Rewrite the records from the line with "Tap the Luv" through the line with "Looking at the screenshot, I should click(84, 117).", replacing "store avatar" with "profile avatar" and leaving everything else unchanged.
═══ INPUT ═══
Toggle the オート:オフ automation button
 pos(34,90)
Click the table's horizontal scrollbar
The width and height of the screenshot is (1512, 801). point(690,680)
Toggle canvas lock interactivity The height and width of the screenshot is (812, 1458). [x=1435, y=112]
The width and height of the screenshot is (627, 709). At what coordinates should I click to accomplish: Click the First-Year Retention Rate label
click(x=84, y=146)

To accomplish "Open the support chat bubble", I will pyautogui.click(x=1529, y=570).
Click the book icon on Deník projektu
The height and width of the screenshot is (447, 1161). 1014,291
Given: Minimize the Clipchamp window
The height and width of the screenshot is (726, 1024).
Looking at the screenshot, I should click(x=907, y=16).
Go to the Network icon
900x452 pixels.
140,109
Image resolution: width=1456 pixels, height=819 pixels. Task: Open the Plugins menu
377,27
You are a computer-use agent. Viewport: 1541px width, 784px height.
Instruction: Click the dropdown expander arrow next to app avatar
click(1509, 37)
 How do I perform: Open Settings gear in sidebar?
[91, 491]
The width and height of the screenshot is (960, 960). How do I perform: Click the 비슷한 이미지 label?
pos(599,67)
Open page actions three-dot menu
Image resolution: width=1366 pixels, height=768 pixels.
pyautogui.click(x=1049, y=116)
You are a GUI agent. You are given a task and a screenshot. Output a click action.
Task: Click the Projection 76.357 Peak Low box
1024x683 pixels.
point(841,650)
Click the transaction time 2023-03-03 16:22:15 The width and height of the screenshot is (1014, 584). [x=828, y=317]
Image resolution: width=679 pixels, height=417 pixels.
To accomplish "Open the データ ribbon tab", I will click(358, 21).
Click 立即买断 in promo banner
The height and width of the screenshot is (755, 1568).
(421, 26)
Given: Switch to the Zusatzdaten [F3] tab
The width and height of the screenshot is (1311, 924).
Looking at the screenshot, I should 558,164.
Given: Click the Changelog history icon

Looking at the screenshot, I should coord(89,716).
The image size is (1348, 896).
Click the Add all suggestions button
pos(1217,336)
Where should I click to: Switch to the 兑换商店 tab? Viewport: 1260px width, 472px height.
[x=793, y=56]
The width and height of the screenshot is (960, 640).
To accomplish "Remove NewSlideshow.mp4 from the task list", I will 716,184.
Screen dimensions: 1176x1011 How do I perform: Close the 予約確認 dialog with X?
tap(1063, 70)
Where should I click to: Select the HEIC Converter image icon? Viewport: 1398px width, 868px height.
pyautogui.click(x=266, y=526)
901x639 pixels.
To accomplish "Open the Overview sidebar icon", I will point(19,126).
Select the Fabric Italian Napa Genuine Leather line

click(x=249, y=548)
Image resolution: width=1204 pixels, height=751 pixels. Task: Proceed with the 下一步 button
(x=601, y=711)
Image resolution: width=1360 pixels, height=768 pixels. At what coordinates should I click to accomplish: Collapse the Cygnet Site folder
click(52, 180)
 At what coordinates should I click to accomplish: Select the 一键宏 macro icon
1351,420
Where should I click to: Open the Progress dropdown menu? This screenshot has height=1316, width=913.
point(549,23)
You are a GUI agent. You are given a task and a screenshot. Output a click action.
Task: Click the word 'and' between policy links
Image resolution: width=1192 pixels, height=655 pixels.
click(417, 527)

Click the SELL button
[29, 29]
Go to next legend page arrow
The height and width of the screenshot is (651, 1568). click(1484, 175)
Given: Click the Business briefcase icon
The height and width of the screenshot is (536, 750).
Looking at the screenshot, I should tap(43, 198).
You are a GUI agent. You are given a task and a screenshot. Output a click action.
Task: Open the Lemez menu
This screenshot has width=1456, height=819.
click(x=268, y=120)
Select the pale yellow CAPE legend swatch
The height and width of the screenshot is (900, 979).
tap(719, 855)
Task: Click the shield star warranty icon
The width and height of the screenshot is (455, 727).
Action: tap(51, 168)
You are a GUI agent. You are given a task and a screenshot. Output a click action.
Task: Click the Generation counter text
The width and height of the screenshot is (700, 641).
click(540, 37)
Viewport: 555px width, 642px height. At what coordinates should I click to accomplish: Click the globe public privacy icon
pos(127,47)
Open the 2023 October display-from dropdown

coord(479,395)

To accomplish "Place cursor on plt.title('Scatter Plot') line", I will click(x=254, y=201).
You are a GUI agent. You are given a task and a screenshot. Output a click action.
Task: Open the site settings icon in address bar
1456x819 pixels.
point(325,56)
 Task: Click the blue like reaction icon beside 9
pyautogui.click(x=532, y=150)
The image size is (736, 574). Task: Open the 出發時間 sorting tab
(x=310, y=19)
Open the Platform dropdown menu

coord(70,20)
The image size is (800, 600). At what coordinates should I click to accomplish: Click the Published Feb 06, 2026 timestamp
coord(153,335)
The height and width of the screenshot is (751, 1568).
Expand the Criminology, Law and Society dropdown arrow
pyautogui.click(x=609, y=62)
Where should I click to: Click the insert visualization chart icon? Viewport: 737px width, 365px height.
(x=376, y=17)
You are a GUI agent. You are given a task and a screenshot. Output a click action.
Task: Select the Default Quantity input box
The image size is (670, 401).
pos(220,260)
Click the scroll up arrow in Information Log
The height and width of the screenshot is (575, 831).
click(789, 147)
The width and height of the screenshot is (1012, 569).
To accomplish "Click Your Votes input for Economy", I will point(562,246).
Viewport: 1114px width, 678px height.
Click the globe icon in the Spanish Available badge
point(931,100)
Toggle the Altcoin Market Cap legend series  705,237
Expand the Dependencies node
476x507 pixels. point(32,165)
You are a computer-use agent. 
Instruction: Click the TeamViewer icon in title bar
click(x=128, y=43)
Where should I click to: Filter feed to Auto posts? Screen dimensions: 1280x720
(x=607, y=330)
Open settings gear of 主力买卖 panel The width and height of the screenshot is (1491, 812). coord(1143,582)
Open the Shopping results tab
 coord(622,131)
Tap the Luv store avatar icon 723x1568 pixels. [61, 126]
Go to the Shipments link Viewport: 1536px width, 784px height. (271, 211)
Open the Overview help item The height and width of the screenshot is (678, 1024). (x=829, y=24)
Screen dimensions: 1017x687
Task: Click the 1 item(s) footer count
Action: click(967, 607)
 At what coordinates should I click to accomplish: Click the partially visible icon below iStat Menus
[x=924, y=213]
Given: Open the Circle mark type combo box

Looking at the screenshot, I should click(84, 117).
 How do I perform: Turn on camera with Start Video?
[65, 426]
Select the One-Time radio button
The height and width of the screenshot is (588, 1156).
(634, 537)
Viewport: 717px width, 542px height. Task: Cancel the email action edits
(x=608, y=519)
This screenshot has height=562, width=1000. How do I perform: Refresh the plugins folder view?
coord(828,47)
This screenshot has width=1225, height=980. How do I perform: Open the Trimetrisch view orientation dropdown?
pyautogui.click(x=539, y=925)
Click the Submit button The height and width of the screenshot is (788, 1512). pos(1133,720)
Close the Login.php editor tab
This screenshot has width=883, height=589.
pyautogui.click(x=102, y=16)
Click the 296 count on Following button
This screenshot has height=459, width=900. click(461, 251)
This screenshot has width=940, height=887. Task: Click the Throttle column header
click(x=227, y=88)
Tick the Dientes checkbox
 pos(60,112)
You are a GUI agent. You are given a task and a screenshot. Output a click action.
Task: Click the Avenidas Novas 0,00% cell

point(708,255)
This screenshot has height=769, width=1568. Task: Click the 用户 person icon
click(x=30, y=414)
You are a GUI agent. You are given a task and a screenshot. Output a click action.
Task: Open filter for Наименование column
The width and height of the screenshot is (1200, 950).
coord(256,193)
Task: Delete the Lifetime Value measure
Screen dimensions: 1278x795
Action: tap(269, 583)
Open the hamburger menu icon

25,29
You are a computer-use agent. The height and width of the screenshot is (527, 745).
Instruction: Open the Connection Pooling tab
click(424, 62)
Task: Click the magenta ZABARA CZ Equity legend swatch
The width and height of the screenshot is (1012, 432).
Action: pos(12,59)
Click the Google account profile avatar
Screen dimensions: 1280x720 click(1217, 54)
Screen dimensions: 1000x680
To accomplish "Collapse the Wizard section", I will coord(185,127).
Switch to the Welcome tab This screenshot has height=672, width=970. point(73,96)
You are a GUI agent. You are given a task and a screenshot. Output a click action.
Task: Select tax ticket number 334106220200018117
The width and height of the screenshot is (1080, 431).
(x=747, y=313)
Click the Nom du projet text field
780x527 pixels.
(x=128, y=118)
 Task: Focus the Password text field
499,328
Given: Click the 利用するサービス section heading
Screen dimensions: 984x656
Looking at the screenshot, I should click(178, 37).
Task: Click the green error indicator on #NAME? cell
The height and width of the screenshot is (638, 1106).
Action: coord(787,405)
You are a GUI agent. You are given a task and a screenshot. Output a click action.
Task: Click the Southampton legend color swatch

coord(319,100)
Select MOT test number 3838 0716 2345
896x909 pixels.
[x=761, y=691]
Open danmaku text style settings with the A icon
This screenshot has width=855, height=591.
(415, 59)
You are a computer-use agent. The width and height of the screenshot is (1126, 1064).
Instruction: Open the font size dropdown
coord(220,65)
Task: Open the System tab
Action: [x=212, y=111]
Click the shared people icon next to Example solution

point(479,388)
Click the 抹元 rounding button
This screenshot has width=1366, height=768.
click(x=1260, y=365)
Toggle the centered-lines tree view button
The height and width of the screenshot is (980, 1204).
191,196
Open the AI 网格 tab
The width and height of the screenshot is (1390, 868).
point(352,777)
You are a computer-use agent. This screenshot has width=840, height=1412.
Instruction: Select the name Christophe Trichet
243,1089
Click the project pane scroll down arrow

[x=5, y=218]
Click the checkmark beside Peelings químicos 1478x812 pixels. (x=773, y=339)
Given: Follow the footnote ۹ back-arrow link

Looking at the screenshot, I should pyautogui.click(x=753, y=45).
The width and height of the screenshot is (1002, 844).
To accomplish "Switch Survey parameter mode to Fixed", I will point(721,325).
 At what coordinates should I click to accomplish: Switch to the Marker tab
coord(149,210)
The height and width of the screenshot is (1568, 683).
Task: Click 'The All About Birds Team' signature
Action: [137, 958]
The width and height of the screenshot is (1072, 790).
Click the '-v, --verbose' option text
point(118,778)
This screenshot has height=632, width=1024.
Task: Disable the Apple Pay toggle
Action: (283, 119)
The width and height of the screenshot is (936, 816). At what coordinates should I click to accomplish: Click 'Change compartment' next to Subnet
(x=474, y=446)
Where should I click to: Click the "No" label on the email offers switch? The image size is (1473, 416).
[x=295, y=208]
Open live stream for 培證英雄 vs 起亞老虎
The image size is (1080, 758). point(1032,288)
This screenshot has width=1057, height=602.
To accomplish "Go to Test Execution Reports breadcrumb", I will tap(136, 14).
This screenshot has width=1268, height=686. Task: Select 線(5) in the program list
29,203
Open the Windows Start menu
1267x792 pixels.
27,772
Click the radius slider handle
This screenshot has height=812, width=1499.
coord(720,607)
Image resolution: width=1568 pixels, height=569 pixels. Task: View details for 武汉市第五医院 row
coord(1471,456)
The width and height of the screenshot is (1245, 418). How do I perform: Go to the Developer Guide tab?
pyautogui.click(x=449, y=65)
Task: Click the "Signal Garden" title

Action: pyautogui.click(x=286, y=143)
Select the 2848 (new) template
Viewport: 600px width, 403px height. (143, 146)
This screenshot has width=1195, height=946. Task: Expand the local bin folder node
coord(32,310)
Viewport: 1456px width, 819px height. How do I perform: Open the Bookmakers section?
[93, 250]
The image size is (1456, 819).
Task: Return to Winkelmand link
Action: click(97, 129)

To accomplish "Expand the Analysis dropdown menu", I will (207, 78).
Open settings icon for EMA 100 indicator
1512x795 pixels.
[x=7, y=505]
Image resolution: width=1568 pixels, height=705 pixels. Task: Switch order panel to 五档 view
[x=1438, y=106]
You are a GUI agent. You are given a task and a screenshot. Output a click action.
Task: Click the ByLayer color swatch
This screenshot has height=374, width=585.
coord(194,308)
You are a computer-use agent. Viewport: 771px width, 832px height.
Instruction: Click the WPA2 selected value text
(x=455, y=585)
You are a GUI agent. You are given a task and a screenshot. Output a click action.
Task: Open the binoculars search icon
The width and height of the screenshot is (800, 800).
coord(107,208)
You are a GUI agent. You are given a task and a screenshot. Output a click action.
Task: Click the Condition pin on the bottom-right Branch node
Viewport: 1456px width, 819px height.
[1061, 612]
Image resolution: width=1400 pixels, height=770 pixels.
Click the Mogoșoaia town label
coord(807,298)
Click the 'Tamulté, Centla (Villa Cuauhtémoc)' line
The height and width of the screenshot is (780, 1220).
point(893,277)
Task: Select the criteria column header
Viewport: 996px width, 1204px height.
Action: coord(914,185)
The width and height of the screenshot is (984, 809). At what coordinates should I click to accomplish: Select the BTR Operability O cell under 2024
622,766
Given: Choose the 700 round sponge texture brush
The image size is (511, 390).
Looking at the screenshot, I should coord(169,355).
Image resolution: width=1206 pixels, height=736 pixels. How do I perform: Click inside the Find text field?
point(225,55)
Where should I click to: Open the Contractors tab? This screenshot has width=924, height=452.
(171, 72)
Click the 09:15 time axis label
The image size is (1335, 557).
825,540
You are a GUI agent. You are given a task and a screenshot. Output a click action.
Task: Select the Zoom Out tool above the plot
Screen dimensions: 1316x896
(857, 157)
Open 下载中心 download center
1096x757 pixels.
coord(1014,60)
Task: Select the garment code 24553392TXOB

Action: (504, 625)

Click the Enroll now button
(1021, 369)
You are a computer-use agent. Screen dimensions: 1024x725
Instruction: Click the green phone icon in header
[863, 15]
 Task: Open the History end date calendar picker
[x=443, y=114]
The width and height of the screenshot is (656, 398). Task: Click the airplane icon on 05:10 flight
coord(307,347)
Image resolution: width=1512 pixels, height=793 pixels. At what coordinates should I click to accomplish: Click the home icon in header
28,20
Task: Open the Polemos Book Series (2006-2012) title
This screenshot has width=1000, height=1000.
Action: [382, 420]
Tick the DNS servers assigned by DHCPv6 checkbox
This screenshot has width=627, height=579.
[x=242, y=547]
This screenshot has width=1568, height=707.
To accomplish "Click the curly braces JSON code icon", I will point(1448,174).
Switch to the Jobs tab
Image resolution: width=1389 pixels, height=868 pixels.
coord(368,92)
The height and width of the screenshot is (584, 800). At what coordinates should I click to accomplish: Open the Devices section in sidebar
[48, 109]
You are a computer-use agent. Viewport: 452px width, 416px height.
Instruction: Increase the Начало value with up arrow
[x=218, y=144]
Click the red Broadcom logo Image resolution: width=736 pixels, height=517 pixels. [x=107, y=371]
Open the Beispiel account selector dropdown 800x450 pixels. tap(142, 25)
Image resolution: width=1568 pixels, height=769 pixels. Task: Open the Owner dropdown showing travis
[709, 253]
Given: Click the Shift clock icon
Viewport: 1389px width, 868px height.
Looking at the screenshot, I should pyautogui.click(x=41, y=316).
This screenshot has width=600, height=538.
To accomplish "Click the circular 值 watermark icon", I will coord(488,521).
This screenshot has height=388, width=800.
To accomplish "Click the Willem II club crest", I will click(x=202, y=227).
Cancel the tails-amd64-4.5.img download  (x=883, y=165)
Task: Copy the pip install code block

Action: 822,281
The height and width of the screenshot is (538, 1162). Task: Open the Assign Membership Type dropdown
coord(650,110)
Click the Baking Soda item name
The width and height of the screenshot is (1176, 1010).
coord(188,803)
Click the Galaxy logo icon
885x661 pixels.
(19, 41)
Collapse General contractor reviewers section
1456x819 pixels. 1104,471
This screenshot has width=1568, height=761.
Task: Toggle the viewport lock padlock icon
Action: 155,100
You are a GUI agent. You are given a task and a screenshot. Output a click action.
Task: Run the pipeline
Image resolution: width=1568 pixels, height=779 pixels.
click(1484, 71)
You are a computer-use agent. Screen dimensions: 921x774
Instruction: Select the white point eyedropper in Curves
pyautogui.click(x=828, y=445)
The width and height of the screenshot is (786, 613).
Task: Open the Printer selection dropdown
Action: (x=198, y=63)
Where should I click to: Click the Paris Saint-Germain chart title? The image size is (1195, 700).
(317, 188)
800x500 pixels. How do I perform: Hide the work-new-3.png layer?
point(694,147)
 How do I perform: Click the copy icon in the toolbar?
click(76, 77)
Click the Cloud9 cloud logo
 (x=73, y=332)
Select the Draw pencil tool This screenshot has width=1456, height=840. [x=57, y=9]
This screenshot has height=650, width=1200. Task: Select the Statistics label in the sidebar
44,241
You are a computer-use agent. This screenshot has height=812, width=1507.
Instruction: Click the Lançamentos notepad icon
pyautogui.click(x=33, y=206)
═══
RESPONSE TO THE TASK
Tap the Luv profile avatar icon 723x1568 pixels. [61, 126]
Go to the Shipments link Viewport: 1536px width, 784px height. (271, 211)
Open the Overview help item The height and width of the screenshot is (678, 1024). (x=829, y=24)
Screen dimensions: 1017x687
Task: Click the 1 item(s) footer count
Action: click(967, 607)
 At what coordinates should I click to accomplish: Click the partially visible icon below iStat Menus
[x=924, y=213]
Given: Open the Circle mark type combo box

Looking at the screenshot, I should click(84, 117).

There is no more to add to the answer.